[ previous ] [ next ] [ threads ]
 
 From:  Steve Bertrand <steve at ibctech dot ca>
 To:  rgreiner <mrgreiner at gmail dot com>
 Cc:  m0n0wall at lists dot m0n0 dot ch
 Subject:  Re: [m0n0wall] Anti netcut (was Re: [m0n0wall] m0n0wall 1.3b17)
 Date:  Wed, 29 Apr 2009 09:21:44 -0400
rgreiner wrote:
> Mohammed Ismail wrote:
>> With secondary IP option in LAN, and the last 5 commits in the
>> http://m0n0.ch/wall/repository.php
>>
>> I cannot wait to see b17
>>
>> ..
>>
>> And is there a way to integrate this in m0n0wall ?
>>
>> http://code.google.com/p/antinetcut
> Hi, does somebody know any interesting reference page explaining what
> exactly netcut does and how? 

Well, not necessarily specific to netcut, but for what it does:

http://en.wikipedia.org/wiki/ARP_poisoning

> All pages I could find speak about
> downloading netcut or anti netcut. I'm interested in neither. 

I personally use ettercap for these types of ARP Poisoning and MitM
penetration tests.

> What I
> would like is to know how to detect and trace someone using that thing
> in my network, so I could properly "deal" whith this individual.

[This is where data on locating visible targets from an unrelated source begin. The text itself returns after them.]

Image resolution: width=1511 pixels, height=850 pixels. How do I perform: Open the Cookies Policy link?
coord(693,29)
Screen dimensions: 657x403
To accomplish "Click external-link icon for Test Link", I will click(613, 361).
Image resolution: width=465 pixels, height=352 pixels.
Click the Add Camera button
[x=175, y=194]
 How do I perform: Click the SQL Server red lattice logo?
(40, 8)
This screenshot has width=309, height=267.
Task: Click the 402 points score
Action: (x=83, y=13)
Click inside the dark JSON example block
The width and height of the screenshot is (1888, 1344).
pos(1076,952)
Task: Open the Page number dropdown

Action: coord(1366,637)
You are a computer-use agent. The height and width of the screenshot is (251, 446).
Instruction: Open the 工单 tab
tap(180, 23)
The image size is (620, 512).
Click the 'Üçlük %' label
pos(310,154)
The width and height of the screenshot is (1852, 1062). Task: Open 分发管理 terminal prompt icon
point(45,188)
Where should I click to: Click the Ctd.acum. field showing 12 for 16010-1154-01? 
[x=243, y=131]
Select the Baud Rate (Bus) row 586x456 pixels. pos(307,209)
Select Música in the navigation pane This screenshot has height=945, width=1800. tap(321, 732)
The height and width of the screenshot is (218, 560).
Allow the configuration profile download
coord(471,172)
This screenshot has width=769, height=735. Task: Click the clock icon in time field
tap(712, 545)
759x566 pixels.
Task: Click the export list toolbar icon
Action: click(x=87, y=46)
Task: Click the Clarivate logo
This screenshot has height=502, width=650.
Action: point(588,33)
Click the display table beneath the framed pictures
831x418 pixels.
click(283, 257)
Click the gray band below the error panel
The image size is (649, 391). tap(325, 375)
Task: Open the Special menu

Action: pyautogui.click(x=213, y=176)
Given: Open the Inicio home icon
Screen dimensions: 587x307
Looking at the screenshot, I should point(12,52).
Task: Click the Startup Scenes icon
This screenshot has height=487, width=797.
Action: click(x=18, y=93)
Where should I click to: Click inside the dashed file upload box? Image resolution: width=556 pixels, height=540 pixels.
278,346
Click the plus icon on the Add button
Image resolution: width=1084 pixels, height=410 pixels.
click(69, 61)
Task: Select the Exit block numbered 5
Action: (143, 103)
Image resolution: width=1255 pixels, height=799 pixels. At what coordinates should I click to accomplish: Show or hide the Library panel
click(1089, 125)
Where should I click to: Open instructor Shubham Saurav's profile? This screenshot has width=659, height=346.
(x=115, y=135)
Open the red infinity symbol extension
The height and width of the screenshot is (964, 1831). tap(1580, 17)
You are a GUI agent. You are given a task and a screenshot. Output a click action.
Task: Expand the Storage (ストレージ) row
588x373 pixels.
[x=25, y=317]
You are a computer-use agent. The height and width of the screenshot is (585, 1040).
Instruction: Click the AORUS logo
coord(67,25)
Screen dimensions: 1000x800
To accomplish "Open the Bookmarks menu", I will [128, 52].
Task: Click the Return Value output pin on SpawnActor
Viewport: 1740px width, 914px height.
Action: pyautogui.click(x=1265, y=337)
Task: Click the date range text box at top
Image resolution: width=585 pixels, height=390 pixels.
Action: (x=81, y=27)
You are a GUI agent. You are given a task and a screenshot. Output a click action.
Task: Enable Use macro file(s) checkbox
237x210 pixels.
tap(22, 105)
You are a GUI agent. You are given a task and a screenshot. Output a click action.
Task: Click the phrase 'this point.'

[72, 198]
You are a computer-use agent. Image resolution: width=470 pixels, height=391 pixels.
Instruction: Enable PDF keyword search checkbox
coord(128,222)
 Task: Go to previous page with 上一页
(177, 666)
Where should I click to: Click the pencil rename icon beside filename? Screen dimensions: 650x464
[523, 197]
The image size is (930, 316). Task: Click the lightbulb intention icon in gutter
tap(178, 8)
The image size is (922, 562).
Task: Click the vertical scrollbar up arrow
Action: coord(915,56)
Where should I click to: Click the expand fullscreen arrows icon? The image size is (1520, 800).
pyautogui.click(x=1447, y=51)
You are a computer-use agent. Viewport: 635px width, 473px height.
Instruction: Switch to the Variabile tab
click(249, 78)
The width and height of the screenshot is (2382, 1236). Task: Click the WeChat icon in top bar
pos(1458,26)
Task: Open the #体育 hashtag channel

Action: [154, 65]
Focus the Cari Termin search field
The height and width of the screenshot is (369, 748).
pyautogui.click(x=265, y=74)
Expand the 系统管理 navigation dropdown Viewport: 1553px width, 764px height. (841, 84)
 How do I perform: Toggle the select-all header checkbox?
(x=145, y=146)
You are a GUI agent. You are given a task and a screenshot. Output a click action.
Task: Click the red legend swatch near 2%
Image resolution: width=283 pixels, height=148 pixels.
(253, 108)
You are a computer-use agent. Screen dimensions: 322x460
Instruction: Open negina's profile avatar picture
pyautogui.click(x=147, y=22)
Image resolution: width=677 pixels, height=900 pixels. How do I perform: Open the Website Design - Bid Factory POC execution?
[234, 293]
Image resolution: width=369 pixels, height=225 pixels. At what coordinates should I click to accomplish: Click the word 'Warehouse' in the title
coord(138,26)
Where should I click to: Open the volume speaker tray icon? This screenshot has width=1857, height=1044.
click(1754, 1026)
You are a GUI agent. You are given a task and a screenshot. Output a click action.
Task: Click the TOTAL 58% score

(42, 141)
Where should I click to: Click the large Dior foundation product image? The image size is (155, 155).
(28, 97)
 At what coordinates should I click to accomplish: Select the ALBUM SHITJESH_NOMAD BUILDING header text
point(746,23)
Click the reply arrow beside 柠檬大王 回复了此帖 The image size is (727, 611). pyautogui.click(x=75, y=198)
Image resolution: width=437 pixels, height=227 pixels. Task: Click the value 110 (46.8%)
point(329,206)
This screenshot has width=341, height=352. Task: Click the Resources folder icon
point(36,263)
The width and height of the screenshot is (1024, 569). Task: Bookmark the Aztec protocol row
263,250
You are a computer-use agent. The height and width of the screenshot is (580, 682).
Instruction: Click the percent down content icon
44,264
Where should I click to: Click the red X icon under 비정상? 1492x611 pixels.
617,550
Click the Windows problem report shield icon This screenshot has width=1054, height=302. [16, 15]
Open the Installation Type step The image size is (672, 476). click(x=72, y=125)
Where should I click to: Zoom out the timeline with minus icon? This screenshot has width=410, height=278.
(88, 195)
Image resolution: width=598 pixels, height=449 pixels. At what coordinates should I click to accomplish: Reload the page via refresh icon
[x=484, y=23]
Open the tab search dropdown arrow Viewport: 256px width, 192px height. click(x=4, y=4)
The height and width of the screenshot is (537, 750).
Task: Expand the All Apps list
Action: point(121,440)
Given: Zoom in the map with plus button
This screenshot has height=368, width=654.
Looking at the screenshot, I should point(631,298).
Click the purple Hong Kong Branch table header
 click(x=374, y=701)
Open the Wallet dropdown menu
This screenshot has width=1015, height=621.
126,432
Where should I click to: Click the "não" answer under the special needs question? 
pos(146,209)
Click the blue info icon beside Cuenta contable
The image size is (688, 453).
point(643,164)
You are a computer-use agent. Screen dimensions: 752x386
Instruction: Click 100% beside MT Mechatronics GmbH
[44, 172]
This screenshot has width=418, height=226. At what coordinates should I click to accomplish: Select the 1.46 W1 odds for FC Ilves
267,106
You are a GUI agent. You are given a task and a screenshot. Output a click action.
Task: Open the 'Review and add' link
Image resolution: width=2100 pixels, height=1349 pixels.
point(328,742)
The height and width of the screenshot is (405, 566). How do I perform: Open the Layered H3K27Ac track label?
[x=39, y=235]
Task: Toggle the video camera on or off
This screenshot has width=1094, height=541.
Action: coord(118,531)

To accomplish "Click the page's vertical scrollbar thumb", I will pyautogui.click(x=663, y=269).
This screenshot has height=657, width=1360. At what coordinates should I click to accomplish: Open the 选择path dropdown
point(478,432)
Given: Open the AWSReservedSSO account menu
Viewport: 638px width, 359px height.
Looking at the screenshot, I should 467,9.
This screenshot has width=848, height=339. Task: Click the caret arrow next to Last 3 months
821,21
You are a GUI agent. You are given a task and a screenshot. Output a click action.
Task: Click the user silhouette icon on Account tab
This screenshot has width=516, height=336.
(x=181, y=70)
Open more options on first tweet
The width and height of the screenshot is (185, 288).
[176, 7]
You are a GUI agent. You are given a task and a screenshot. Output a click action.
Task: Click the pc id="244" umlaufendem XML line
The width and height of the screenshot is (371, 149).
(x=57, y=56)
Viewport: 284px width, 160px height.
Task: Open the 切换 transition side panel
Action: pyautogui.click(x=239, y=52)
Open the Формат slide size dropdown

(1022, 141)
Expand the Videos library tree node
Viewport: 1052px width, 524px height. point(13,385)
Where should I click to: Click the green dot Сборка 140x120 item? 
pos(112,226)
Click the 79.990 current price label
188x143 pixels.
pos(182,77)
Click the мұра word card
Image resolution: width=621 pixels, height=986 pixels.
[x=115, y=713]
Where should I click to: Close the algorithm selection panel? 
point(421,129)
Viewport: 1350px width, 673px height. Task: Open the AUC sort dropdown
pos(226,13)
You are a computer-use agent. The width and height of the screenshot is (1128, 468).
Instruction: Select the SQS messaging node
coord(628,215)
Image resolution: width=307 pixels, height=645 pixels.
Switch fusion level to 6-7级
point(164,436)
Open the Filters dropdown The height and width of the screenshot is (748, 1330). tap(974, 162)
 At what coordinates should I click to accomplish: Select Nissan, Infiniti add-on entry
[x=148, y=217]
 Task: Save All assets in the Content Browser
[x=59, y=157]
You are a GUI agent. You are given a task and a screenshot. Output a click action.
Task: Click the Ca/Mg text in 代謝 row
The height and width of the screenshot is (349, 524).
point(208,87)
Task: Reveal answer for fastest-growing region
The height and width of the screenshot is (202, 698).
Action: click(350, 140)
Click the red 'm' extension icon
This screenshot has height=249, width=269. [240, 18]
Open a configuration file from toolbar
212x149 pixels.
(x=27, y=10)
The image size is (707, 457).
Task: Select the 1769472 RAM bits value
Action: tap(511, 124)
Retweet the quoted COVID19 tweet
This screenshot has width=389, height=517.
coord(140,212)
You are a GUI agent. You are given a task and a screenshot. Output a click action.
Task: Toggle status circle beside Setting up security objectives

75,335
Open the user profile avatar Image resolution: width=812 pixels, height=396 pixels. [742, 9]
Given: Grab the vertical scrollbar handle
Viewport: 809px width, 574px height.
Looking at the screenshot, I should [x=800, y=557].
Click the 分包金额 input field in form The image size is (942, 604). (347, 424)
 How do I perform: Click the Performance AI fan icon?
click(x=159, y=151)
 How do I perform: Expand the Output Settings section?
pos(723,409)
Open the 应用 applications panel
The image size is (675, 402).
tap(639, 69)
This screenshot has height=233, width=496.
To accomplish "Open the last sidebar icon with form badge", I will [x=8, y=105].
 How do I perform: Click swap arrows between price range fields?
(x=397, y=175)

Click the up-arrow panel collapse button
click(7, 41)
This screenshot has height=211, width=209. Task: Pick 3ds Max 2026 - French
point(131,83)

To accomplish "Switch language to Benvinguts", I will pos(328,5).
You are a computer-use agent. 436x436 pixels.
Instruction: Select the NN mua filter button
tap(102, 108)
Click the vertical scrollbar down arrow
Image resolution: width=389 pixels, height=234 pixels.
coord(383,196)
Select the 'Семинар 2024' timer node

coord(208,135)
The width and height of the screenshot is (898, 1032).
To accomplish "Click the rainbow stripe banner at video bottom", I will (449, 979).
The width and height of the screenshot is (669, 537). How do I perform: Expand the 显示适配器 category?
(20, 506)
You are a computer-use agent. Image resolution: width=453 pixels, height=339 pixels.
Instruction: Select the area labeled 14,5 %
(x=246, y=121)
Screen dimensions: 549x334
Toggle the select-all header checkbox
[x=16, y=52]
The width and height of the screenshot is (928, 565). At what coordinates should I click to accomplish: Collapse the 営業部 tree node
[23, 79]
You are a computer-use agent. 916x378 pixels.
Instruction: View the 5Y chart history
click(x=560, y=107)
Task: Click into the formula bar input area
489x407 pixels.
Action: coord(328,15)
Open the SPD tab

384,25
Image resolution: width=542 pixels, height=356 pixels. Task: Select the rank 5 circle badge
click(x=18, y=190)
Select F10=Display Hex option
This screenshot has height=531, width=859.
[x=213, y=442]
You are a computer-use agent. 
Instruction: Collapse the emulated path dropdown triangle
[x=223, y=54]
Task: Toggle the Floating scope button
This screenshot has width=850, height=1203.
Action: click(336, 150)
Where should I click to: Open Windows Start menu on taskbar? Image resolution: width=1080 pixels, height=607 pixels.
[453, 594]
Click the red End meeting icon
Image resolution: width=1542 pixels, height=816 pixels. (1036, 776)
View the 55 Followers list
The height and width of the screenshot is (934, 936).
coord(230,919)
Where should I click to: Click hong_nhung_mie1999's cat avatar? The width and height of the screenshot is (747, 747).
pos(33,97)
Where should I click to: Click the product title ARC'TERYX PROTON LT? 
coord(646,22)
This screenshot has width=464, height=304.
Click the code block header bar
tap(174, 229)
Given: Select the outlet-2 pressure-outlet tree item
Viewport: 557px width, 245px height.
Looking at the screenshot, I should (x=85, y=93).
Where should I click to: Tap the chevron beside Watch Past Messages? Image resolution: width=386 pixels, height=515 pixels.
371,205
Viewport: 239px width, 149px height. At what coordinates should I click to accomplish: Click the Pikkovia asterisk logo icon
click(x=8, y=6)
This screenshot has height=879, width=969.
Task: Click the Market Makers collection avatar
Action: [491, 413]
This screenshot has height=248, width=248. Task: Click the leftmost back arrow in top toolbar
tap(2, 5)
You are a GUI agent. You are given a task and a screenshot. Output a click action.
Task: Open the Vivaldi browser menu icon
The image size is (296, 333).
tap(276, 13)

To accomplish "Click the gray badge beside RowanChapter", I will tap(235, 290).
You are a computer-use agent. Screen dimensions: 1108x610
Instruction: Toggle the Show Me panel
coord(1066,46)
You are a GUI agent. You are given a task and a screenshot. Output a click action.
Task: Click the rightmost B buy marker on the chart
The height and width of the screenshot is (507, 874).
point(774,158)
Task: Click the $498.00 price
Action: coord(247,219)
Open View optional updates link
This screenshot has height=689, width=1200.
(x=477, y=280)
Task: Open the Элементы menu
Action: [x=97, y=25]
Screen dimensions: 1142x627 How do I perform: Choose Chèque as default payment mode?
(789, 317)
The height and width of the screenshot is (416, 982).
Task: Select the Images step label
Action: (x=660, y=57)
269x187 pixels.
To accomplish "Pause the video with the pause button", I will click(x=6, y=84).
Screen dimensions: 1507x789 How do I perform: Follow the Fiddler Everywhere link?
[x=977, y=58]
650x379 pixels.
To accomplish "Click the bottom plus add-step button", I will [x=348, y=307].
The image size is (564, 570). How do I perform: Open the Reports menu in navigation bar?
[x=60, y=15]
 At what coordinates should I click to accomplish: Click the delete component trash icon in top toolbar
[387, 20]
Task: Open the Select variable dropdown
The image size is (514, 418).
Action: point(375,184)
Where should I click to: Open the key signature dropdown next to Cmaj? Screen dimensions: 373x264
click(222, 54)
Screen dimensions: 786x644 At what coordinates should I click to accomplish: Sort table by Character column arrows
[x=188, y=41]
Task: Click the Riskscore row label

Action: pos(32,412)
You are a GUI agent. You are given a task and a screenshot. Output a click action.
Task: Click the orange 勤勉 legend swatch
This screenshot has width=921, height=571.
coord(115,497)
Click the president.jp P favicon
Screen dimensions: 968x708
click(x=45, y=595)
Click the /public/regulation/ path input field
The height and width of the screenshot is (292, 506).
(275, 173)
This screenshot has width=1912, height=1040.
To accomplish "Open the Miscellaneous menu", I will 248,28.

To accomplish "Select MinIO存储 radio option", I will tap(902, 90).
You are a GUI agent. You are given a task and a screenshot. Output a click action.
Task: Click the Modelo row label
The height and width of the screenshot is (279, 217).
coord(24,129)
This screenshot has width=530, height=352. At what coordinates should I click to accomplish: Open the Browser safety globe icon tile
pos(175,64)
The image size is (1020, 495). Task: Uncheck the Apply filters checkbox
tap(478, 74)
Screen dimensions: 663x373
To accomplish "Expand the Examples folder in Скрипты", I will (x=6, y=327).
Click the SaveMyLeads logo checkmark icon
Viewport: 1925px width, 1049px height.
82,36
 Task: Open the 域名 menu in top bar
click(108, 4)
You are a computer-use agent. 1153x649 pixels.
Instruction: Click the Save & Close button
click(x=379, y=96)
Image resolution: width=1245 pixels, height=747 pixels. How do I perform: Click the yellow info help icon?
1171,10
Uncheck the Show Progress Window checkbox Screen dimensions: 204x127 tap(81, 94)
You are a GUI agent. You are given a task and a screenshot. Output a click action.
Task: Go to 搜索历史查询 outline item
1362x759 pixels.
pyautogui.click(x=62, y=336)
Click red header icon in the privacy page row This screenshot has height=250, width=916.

Defense in depth and breadth helps with this. That is, depending on your
network, your switches/routers should watch and deny this type of
behaviour. Again, depending on your network, there are many ways to
prevent/find it:

- disable gratuitous arps (main mechanism for arp spoofing)
- disable proxy arp
- dhcp snooping with arp inspection
- put each port into it's own VLAN

etc etc.

Google for "Layer-2 security" and more specifically "arp spoofing" and
"man in the middle attack" to get far more details on how to
monitor/prevent this attack vector.

Steve

Disclaimer: I would highly advise against 'testing' this type of
software on a live production network. If you don't understand exactly
what is happening, the disruption can be quite long-lasting and widespread.